Collected data:
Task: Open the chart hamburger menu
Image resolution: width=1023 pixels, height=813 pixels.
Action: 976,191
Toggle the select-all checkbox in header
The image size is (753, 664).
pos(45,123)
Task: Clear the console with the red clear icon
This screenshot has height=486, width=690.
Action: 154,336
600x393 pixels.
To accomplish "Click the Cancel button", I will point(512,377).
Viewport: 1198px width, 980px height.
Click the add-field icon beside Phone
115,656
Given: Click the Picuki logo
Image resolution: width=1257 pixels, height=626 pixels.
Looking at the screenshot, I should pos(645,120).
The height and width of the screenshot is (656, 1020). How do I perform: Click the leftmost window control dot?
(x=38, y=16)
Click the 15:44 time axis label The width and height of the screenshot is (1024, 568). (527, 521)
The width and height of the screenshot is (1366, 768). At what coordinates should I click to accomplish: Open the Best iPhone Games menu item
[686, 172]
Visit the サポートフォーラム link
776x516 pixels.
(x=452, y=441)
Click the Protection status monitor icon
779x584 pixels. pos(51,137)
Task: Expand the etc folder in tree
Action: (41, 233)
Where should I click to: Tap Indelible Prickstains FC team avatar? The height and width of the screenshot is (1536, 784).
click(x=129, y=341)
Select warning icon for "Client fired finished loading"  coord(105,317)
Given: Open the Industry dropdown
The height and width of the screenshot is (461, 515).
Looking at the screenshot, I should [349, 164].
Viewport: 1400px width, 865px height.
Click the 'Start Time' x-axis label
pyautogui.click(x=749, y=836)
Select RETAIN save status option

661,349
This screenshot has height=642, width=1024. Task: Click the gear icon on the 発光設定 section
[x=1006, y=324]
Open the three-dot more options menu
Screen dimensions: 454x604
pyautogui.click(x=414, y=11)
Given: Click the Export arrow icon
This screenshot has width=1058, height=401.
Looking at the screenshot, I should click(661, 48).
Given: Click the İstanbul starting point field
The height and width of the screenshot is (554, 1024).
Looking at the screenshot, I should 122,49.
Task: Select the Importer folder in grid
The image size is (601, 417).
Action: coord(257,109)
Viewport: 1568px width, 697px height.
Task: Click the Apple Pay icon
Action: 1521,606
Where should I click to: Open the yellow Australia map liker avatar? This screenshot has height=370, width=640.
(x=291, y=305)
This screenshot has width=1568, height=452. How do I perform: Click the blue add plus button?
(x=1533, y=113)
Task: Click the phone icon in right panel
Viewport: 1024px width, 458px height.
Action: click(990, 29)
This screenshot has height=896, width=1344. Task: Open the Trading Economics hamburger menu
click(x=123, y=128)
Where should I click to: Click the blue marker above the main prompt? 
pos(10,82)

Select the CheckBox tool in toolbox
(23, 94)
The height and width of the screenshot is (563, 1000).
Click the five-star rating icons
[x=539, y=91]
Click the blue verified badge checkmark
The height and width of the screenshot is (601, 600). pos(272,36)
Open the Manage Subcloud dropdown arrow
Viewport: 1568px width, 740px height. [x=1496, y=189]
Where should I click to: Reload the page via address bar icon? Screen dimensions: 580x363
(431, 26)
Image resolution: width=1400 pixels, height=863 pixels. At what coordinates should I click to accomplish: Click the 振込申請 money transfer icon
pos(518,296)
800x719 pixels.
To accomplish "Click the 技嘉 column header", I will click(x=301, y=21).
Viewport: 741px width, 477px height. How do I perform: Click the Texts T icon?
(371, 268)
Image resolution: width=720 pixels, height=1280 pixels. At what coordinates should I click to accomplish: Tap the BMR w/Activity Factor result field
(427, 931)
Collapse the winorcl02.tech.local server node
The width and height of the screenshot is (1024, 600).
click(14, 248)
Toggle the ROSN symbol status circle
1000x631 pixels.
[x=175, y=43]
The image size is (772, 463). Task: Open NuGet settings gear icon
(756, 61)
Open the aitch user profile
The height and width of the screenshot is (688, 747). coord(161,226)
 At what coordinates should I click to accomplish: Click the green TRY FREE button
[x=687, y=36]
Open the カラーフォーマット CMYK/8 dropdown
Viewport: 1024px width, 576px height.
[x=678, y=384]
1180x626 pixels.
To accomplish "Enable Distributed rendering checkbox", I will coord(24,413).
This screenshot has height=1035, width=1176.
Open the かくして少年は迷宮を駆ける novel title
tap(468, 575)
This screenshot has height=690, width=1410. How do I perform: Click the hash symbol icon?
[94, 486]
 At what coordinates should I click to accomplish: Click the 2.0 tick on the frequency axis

What you are asked to do
Filter the data for the string "point". Copy each matching line.

Expected answer
To accomplish "Click the Cancel button", I will point(512,377).
Given: Click the İstanbul starting point field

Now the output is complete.